Alice Gross: investigation launched after coroner leaves sensitive file on train

Alice Gross
The police hunt for Alice Gross was Scotland Yard’s biggest search operation since the 7 July London bombings Photograph: AFP/Getty Images

An investigation has been launched after a coroner left on a train a file containing sensitive information on the police inquiry into the murder of 14-year-old Alice Gross.

Chinyere Inyama, senior west London coroner, lost the 30-page file in November last year, a month after the schoolgirl’s body was found weighted down in the Grand Union Canal in Ealing, west London.

Police attempted to recover the file, said to have contained evidence against prime suspect, Arnis Zalkalns, but concluded it had probably been “destroyed as waste”. The Ministry of Justice is now investigating why the file was taken from the coroner’s office.

Alice’s mother and father, Ros Hodgkiss and Jose Gross, are furious at the loss and have demanded to know why they were not told.

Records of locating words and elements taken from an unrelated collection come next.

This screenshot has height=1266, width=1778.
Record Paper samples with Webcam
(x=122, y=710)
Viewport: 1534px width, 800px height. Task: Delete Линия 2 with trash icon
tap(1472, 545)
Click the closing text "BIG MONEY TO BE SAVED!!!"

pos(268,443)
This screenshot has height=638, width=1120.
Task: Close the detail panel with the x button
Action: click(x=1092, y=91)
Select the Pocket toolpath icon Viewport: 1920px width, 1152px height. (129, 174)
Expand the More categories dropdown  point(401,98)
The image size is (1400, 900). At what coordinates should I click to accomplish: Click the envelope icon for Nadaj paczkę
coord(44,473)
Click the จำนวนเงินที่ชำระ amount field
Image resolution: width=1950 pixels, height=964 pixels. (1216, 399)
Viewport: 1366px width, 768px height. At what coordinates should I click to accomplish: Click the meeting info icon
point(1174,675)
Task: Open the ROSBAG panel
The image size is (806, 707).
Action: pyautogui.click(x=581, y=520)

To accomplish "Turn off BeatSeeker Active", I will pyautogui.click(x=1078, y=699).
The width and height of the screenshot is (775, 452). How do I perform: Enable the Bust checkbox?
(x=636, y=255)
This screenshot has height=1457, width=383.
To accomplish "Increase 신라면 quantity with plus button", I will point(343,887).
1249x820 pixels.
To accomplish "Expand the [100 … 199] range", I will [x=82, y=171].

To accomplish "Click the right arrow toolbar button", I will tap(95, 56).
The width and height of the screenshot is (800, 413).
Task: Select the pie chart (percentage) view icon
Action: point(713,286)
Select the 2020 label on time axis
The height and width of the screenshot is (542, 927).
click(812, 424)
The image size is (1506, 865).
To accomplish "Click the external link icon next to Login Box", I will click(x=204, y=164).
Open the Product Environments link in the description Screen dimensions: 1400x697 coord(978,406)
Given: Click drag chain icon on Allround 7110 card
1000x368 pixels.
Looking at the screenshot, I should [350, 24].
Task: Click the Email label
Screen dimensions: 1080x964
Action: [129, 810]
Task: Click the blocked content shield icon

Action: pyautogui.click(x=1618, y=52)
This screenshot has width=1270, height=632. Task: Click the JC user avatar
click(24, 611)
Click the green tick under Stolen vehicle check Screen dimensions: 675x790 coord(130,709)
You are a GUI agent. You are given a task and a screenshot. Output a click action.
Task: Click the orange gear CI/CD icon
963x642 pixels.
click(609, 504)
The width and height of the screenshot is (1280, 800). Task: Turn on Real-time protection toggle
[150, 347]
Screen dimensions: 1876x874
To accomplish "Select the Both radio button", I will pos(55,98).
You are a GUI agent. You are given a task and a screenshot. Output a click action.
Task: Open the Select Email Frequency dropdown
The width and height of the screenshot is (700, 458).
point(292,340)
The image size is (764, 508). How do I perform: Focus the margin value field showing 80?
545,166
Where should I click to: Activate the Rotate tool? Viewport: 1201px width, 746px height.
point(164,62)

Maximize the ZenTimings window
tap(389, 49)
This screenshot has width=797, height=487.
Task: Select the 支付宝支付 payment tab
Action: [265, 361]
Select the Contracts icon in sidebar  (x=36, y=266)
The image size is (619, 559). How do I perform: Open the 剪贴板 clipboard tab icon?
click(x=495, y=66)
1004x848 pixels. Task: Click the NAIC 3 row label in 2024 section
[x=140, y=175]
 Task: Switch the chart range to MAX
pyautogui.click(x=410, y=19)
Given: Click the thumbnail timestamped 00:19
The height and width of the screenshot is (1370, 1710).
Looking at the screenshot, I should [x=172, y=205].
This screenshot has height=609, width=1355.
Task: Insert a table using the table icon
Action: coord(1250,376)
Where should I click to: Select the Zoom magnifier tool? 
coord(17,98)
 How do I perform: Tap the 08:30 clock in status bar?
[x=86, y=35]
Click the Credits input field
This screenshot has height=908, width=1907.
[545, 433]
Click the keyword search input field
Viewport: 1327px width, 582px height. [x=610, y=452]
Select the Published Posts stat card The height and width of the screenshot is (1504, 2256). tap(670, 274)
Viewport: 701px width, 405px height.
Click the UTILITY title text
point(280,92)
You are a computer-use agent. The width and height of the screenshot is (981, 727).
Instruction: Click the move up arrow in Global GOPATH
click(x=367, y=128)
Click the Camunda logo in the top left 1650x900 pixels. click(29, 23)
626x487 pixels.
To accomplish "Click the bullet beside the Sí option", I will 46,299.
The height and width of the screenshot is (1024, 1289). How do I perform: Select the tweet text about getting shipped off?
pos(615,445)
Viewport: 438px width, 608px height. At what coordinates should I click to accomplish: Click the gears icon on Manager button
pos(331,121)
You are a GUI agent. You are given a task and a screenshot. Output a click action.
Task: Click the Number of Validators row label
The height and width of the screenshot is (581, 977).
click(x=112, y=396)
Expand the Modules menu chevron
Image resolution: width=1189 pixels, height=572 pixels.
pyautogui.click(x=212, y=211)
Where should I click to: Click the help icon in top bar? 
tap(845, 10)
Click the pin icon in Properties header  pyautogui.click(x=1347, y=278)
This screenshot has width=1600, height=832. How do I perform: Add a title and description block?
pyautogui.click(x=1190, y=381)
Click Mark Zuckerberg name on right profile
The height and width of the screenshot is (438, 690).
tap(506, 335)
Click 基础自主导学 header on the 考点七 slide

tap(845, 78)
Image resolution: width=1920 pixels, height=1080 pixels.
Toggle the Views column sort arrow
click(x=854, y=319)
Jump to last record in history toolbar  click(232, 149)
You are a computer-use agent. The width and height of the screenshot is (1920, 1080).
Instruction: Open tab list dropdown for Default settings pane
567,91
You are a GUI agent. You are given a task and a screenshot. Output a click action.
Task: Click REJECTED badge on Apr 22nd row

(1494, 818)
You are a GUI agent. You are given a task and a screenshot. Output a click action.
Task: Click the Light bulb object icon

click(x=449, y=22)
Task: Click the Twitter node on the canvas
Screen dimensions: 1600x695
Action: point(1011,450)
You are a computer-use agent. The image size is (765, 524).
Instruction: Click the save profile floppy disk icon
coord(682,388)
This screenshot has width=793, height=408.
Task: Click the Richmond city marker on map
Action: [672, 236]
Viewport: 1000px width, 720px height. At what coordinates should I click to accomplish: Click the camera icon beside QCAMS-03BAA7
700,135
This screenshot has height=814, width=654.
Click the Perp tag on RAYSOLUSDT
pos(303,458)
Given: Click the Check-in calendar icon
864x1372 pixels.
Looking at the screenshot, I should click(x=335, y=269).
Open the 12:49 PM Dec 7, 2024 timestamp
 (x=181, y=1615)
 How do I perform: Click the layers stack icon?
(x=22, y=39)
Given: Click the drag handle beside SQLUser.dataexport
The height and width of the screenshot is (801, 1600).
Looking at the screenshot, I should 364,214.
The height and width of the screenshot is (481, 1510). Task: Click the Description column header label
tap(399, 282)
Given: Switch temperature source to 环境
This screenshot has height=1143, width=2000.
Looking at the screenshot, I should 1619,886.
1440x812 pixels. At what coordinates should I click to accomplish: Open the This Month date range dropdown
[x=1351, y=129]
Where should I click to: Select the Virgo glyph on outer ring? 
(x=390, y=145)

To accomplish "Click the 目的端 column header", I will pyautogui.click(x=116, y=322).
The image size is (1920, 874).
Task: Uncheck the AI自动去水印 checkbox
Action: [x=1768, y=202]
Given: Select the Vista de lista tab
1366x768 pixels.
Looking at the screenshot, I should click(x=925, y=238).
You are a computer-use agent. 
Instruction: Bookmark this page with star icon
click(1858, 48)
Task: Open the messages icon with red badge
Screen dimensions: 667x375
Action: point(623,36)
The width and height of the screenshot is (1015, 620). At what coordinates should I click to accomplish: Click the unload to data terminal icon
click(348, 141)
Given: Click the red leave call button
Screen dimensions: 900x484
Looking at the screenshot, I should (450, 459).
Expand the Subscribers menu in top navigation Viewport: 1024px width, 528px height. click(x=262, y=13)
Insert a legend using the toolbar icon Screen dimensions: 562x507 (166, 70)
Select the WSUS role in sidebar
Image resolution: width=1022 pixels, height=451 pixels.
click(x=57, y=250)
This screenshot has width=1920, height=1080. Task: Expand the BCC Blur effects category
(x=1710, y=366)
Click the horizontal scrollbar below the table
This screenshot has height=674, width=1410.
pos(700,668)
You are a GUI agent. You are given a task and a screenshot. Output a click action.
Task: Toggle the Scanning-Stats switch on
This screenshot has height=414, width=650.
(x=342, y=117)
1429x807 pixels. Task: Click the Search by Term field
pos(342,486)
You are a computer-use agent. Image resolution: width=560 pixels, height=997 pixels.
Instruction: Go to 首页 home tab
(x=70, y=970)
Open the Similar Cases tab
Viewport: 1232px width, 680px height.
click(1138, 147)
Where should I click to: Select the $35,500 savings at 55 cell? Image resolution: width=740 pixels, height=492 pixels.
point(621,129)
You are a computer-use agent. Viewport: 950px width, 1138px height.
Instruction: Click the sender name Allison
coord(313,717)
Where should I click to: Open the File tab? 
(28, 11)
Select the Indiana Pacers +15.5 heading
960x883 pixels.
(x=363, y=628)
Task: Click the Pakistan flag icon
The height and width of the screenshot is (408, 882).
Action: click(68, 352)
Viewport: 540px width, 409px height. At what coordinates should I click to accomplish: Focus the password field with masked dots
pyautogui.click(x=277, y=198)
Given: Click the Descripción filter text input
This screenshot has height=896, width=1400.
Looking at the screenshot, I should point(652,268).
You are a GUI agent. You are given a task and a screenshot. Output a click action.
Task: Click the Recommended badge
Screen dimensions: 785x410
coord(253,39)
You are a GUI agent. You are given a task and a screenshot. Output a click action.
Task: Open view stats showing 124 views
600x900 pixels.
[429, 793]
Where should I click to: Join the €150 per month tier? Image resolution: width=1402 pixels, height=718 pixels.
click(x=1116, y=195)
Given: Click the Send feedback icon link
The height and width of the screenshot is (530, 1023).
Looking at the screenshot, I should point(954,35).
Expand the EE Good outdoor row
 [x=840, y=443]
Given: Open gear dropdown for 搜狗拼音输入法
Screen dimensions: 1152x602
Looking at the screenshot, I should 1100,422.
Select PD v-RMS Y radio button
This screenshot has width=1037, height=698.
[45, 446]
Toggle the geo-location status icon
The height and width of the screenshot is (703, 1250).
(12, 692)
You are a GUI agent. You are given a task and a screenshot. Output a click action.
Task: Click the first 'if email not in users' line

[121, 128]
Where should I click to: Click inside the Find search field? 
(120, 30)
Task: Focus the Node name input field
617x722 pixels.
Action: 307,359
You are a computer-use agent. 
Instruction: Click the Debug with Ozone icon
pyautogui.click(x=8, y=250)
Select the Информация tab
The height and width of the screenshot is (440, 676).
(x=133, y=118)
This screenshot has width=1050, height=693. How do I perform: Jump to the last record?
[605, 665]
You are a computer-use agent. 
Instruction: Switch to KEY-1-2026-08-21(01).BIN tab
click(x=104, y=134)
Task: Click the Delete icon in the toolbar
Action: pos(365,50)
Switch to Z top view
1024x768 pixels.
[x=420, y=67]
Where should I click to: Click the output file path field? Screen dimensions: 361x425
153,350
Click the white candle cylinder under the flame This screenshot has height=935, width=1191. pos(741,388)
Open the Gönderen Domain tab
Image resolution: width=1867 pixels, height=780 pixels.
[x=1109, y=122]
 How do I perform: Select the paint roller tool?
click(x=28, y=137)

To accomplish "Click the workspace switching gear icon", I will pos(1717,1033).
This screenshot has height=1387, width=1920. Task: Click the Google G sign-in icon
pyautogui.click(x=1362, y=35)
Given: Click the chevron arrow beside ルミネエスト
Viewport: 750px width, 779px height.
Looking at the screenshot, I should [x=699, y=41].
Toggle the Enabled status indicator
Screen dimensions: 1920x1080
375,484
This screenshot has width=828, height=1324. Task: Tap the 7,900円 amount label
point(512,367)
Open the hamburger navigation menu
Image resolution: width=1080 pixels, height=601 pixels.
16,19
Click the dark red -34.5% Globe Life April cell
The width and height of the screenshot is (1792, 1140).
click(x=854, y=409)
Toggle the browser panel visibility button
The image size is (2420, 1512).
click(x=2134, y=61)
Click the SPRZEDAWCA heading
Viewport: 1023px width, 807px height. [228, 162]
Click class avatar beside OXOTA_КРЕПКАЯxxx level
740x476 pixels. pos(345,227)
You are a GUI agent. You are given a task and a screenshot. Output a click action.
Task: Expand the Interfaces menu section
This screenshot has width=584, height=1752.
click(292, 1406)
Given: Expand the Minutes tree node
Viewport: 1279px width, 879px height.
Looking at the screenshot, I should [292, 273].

They said in a statement: “We have looked to the police and coroner to help us through our awful loss. Yet now we learn they – either independently or together – have withheld from us the loss of this terribly sensitive information about Alice.

“We are extremely concerned, bewildered and angry – and we have asked for a full written explanation as to what exactly happened and why we were not told.”

The police hunt for Alice, who disappeared from her home in west London last August, was Scotland Yard’s biggest search operation since the 7 July London bombings. Her body was found on 30 September, and days later Zalkalns, 41, who had previously served seven years for murdering his wife, was found hanged in Boston Manor Park, west London. Had he not died, he would have been charged with Alice’s murder.

An inquest into Alice’s death was opened and adjourned last October, but the coroner lost the vital document a month later after it was given to him for his preparations for full inquests into the deaths of the teenager and Zalkans.

A Metropolitan police spokesman said: “In November 2014 the MPS was informed by HM coroner, London west, that he had inadvertently disposed of a single document relating to the police evidence against Arnis Zalkalns. An investigation to recover it was undertaken. This concluded that it was highly likely it had been destroyed as waste.”

The Ministry of Justice said in a statement: “This clearly appears to be a troubling incident. A full investigation is now under way.”

A full inquest into Alice’s death is due to be held at the end of the year and the coroner has yet to rule whether it will be a jury inquest and its scope.

The Mail on Sunday reported that Alice’s parents knew nothing of the missing file until a whistleblower approached the newspaper last week. It published a statement from them which read: “We have looked to the police and coroner to help us through our awful loss. Yet now we learn they … have withheld from us the loss of this terribly sensitive information about Alice. We are extremely concerned, bewildered and angry – and we have asked for a full written explanation as to what exactly happened and why we were not told.”